Friday, October 14, 2011

The ABC´s of Steff McKee

Hey, howyalldoing? So I´ve been checking around Google to see if my little humble blog should happen to show up somewhere and I´ts still nowhere to be seen, so I kinda feel like I´m talking to myself now. But I do that all the time anyway, so it´s ok.
Anyway, I was thinking that if I were to dole out my complete and extensive in depth analysis of the character of Steff (yes, Hamlet has nothing on this guy) in just one sitting I could get carpal tunnel, and anyway ,where´s the fun in putting all the eggs in one basket? So I decided to start small.
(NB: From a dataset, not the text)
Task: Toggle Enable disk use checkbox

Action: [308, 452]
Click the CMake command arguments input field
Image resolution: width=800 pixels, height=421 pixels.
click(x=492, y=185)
I decided to start with our friend the alphabet!
I assure you,by the time we reach the 26th letter of the alphabet, we´ll have thoroughly dissected and picked apart everythingt there is to know about our favorite teenage sociopath, from what Steff REALLY thought about Andie´s makeshift prom dress (that one is NOT to be missed),and how to tell with absolute precision when the next school bell will ring. On we go:
















IS FOR ALPHA!
Steff is an alpha male. Sure, he isn´t a stereotypical alpha male, as he is rich , gets his hair "coiffed" and "feathered" in a salon, not a barber shop  because it "smells like horse piss in there, and the men look at me all strange"(true quotes from Steff, I kid you not) and the thought of him touching anything mechanical makes him sneer at you in disgust. Nope, Steff is no Stanley Kowalski.Yet  he does share with the alpha male two primary characteristics: Leadership ( Tells people what to
do and they listen, isn´t that right, Blainey?) and Initiative,something sorely lacking in all of the other male characters in the movie. Even Andie´s depressing old dad seems to mope around his house all day in some ratty robe for the movies entire run (seriously, how Andie didn´t lach on to Steff for dear life the moment he asked her out is and always will be beyond me). All of these men were clearly missing a couple of balls from their sacks.
                                                         But not our Steff!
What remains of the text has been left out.